PDA

View Full Version : [SOLVED] HP ProLiant DL580 G5: Illegal Opcode on boot



eblume
November 4th, 2010, 10:02 PM
After a nightmarish 24 hours, I've successfully installed Ubuntu 10.04 x86-64 Server on an HP ProLiant DL580 G5 server with an added P800 Raid Controller device. I wanted to make a public record on the steps to finish the installation in case it helps anyone in the future.

The issue we were running in to was the message "Illegal Opcode" given after BIOS startup before the OS could load, even after a successful OS installation. HP support confirmed that this message is given when the MBR on the boot controller does not refer to a valid bootable partition.

First, our configuration (after several troubleshooting iterations - I'll leave out those steps):

HP ProLiant DL580 G5 with 32GB ECC-RAM, storage:
* 2x 70GB SAS storage via p400 Raid Controller, configured as 140GB RAID 0 device ("/dev/cciss/c1d0"), designated in the raid configuration manager (ORCA) as the Boot Controller
* 24x 1TB SAS storage via p800 Raid Controller, configured as 2x 10TB RAID 6 devices ("/dev/cciss/c0d0" and "/dev/cciss/c0d1")
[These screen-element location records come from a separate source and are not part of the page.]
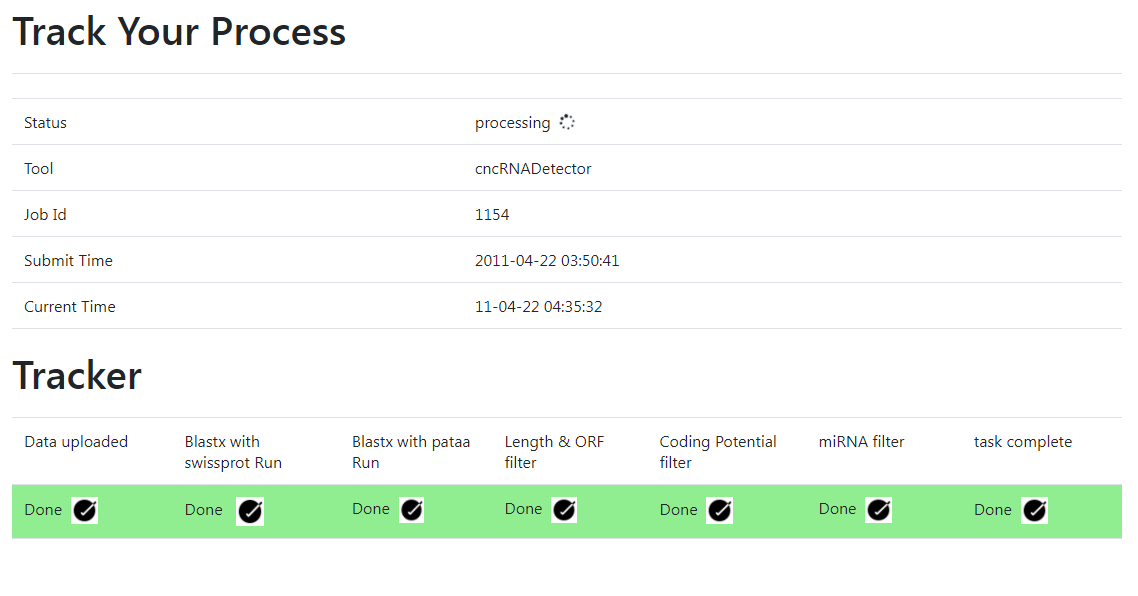Click the Data uploaded done checkmark icon

[x=84, y=510]
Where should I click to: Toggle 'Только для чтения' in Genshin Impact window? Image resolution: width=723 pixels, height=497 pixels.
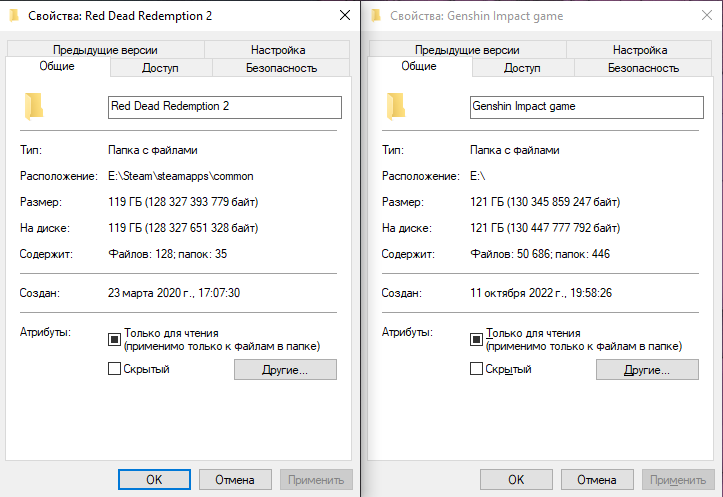point(476,339)
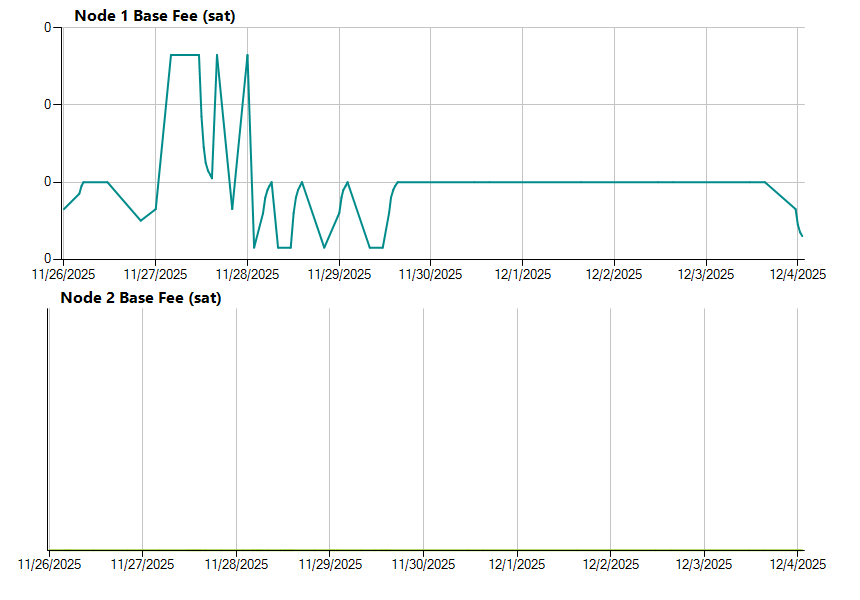Screen dimensions: 860x600
Task: Pick the 12/2/2025 date under Node 1 chart
Action: [614, 273]
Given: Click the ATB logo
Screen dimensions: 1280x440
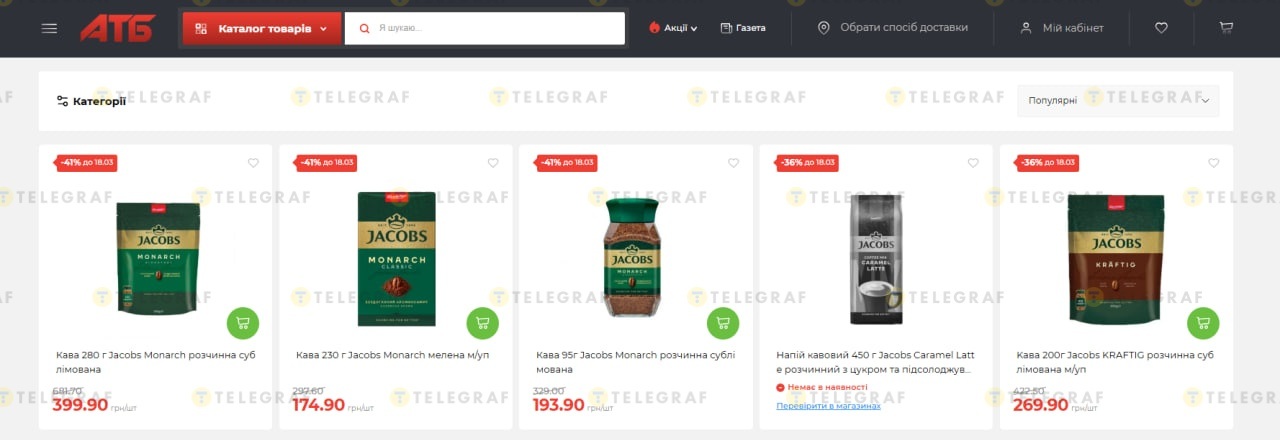Looking at the screenshot, I should [118, 28].
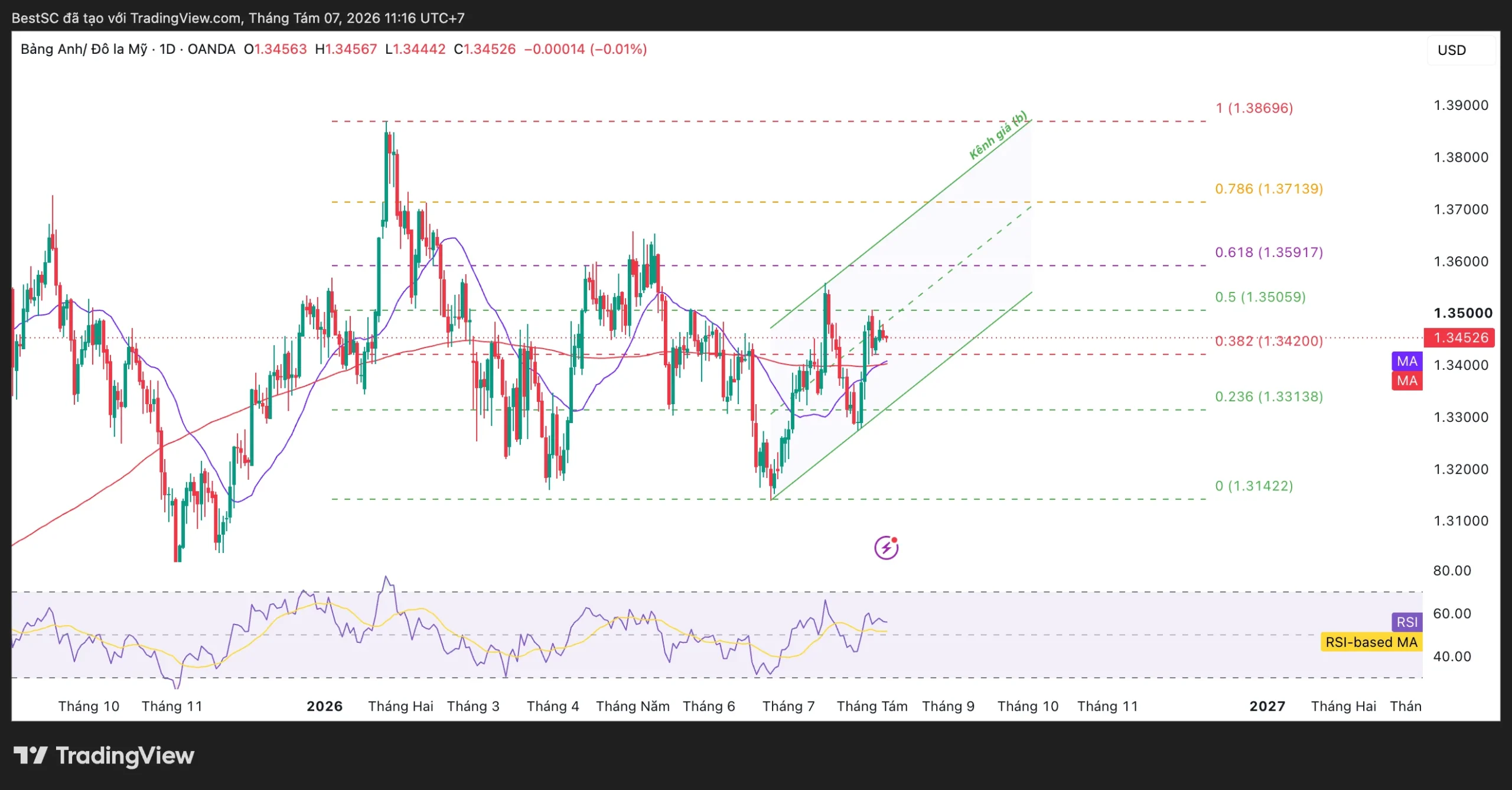The width and height of the screenshot is (1512, 790).
Task: Click the 0.236 (1.33138) Fibonacci label
Action: pyautogui.click(x=1269, y=396)
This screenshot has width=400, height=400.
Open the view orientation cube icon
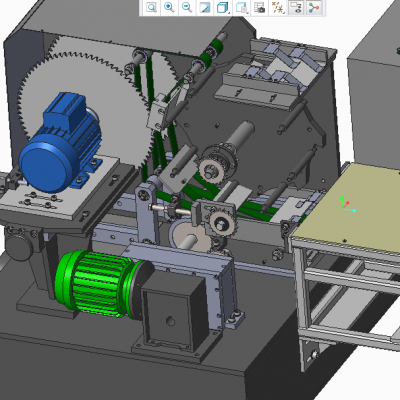tap(222, 7)
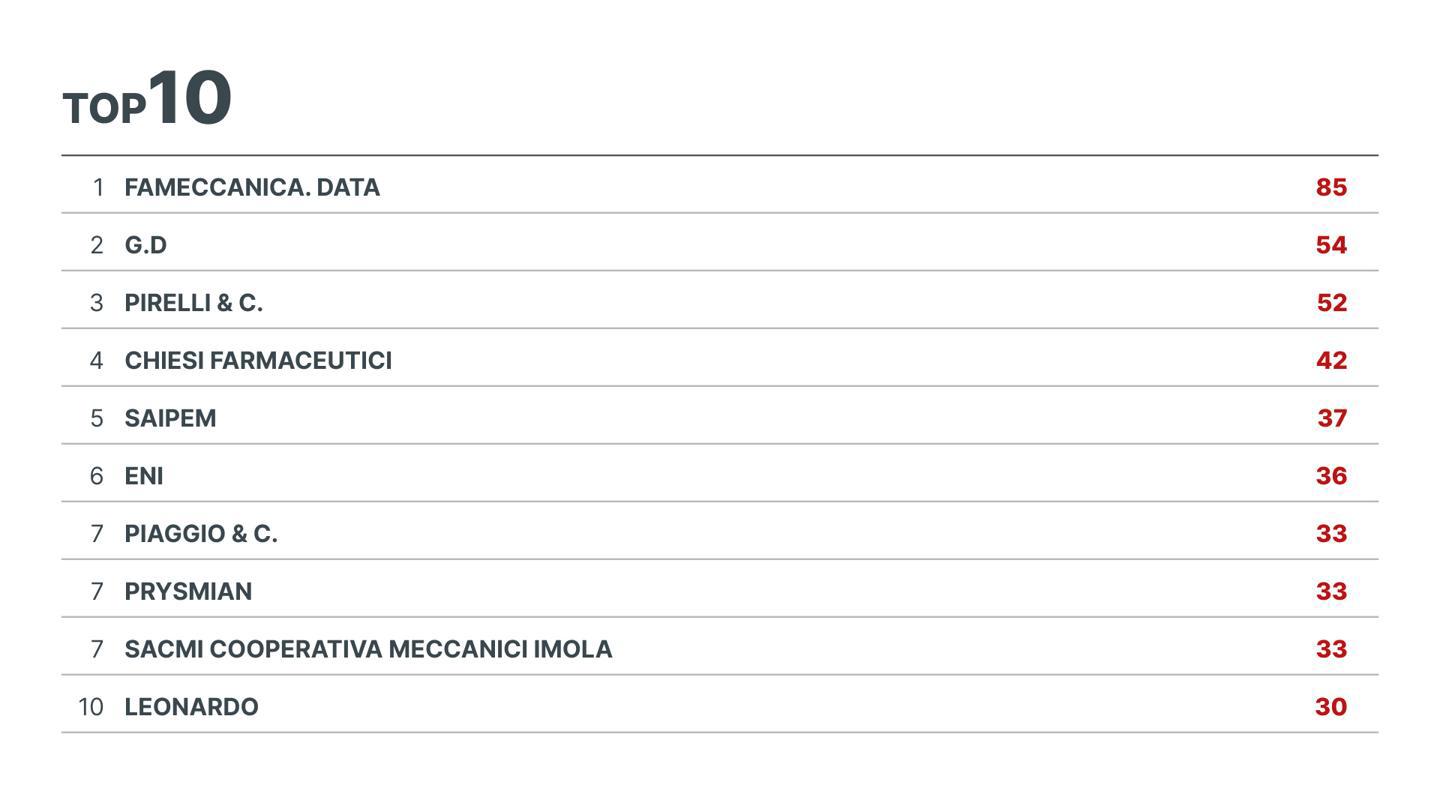Click the PIRELLI & C. name
This screenshot has height=785, width=1440.
(193, 303)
In BIOS, the boot settings were:

Boot order was set to CD, USB, Floppy, Hard Drive, Ethernet
Hard Drive order was set to p400, IDE, p800 (note that there were no IDE drives, but for some reason the BIOS wasn't allowing us to move that device in the order.)

c1d0 was partitioned as:
* primary #1 - "/boot" - 2GB - ext2
* extended #5 - "/" - 100GB - ext4
* extended #6 - swap - remainder (~38GB) - swap

c0d0 and c0d1 were partitioned partitioned with lvm. Note that small chunks (~1MB) were left 'free' on either side of the 10TB lvm partitions, I assume this is a 'parted' or an lvm issue - it did not effect final performance.

These partitions were then linked in lvm as a single 20TB JFS partition mounted inside of the root file system. (JFS because e2fsprogs doesn't handle creation of ext4 drives larger than 16TB... still... more than a year after listing this as a 'top priority'.)
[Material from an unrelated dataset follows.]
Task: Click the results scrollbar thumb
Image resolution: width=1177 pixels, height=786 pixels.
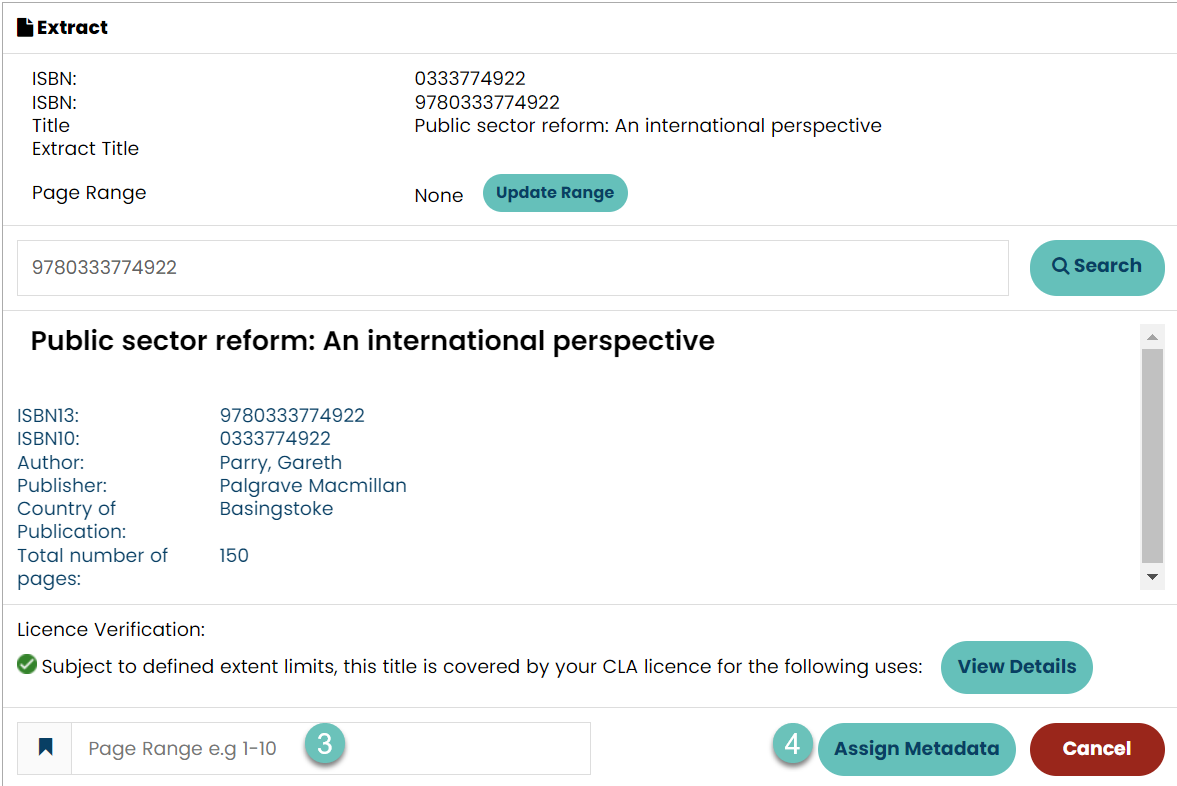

Installation then proceeded as expected, but note that grub-install uses the wrong drive. Specifically, grub-install (as executed by the install script) was installing grub on to /dev/cciss/c0d0, I assume because it was detecting that drive as hd(0). Because the p400 was addressed as /dev/cciss/c1d0 and was also set as the boot controller, grub was sent to the wrong drive, and thus the explanation for the "Illegal Opcode" error on boot.

The Fix:

(First I should mention that right before fixing the issue, we also updated all the firmware on the server at HP Support's suggestion. I cannot rule out that this did not cause the success, although I personally feel it did not make the difference.)

As the very last step, when the install script ejects the install CD and asks you to press enter to reboot, do not press enter, and instead press alt+F2 to go to the install CD console. This screen should say "press enter to use this console" or something like that. Press enter, and use the following commands:



# chroot ./target
# grub-install /dev/cciss/c1d0


A large volume of text will scroll across the screen including a lot of what looks like bad errors - don't worry, this is just grub polling devices that don't exist. I think you can use something like "--no-floppy" to suppress those warnings, but don't worry about it. The last message should be "Installation successful" or something like that - that is your indication that the grub-install succeeded.

Press alt+f1 to return to the install script and press enter to reboot the machine. Your ProLiant DL580 with p800 raid controller should now boot without an illegal opcode exception.